In one of the chapters I have learnt, it elaborates explicitly about human life and how rare and precious it is to get it. I started to think from the lens of schooling. I became more aware that I actually have a healthy mind that is able to contemplate and absorb information, I have a good family which never allowed me to worry about my finances and a school which makes learning conditions as ideal as it can get. I realized it would be an absolute waste of my human life if I don't make the best use out of my conditions and I don't use the opportunities I have now to do my best. It may even seem as if I am wasting my life.

The Dharma also explores extensively on the concept of having infinite lives. Surprisingly, I found myself being able to apply this concept in school too! Before I started learning Dharma, I adopted a bad habit of giving up when I did not understand a subject, for instance, mathematics and science. Upon learning that one of the very few things we can bring to our next life is our habits, I became more aware of this bad habit of giving up. I reflected and decided I did not want future me to adopt this habit. Hence, I started to step out of my comfort zone and put more effort into the subjects I am weak at. Though it feels unnatural, I believe that changing this will impact my future life and I will be someone who does not give up even when the going gets tough! To my surprise, I saw an improvement in Mathematics and Science because of this.

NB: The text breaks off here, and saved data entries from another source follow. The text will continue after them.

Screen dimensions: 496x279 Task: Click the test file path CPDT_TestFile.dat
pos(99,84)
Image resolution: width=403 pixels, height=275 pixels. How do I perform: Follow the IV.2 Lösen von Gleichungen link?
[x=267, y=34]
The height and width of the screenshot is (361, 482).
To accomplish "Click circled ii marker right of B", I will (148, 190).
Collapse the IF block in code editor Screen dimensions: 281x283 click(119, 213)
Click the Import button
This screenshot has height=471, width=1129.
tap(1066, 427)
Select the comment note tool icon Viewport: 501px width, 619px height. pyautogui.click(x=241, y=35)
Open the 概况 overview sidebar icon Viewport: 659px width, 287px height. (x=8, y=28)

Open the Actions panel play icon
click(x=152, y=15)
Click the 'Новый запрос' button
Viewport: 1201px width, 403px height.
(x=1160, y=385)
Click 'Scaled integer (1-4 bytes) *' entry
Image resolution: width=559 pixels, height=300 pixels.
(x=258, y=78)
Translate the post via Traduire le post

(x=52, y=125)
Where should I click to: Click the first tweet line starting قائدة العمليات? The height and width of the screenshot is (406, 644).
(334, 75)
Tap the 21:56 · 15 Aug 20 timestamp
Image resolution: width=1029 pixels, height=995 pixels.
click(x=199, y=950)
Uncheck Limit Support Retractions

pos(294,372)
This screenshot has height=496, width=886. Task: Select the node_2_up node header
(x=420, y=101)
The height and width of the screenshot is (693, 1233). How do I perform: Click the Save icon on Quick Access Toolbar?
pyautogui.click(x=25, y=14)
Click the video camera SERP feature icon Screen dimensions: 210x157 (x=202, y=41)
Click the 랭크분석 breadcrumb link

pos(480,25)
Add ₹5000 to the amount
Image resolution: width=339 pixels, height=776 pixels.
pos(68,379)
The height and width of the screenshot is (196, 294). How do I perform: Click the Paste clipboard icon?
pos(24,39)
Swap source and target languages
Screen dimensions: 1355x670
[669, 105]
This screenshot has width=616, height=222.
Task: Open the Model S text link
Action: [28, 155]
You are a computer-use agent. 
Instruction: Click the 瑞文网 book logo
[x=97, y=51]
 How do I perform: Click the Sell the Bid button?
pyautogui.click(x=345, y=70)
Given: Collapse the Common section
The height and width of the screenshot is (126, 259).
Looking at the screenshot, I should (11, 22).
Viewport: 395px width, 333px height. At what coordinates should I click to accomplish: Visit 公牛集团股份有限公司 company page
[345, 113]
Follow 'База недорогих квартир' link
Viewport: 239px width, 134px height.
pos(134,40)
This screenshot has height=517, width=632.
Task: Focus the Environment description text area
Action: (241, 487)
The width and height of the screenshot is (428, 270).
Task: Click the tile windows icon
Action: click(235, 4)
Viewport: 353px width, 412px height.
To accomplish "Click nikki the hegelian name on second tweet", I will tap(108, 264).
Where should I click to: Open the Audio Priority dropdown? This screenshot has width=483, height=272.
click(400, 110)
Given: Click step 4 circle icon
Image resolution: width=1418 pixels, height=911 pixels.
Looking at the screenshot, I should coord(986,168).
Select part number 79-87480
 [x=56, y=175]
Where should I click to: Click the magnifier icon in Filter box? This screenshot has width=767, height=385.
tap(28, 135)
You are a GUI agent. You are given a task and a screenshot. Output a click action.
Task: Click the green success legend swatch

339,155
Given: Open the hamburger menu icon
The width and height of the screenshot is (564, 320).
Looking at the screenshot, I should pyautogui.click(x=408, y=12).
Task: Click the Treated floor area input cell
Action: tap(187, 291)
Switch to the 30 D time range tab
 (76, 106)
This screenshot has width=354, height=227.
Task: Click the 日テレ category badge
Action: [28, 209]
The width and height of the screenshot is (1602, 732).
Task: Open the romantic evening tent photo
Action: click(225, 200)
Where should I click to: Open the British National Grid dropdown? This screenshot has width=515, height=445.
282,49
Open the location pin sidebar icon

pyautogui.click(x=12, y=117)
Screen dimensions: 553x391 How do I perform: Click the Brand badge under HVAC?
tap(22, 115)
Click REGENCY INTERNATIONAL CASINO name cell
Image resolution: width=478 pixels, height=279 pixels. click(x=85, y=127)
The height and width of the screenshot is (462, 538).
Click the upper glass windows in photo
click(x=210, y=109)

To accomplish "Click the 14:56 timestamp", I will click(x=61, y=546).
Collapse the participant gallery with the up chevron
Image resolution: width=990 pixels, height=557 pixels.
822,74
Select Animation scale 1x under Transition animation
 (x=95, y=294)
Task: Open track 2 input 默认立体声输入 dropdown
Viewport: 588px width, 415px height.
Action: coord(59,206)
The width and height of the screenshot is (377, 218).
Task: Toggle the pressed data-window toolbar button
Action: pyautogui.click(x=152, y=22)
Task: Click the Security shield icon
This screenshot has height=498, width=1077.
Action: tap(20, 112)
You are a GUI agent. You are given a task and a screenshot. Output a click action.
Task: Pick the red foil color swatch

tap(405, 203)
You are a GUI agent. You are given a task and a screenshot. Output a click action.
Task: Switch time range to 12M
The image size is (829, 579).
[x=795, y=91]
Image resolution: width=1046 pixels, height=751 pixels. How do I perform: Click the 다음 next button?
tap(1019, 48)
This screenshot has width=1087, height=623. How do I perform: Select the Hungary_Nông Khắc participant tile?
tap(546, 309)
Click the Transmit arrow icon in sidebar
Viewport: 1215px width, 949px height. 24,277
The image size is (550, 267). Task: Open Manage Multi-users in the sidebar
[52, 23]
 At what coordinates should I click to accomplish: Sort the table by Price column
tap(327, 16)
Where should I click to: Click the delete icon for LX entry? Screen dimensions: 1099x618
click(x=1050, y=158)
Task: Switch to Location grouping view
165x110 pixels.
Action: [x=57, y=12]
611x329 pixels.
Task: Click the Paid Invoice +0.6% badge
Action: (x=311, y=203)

Most importantly, my intentions in approaching my studies have changed.

Previously, all I had in mind when studying was to get good grades for a better and more comfortable life for myself and my family to retire happily. I realized that I can do bigger and better things not just for my family but for the society and everyone around me. I now study hard so I can impact everyone positively. As a Global Studies student, I learn about international relations. If I study hard, I can understand different countries better and bring peace to the world using my knowledge, maybe even preventing wars.

In my first two years of university, academic stress pushed me to the brink several times. Overly worried about failing, I became consumed by exam anxiety and paralyzed by the fear of speaking up in class.

But within the supportive community here in BStar, I found the strength to stay true to myself. Hearing my class facilitator, Weiyuan, share his own struggles – overcoming rigorous exams to become an MOE teacher – resonated deeply. Weiyuan's reliance on prayer for guidance offered a powerful alternative to my paralyzing anxiety.

Embracing this practice, I brought a small Buddha statue to my dorm, a constant reminder to seek wisdom and strength through supplication. This shift in focus, from fearing failure to seeking knowledge, allowed me to redefine success.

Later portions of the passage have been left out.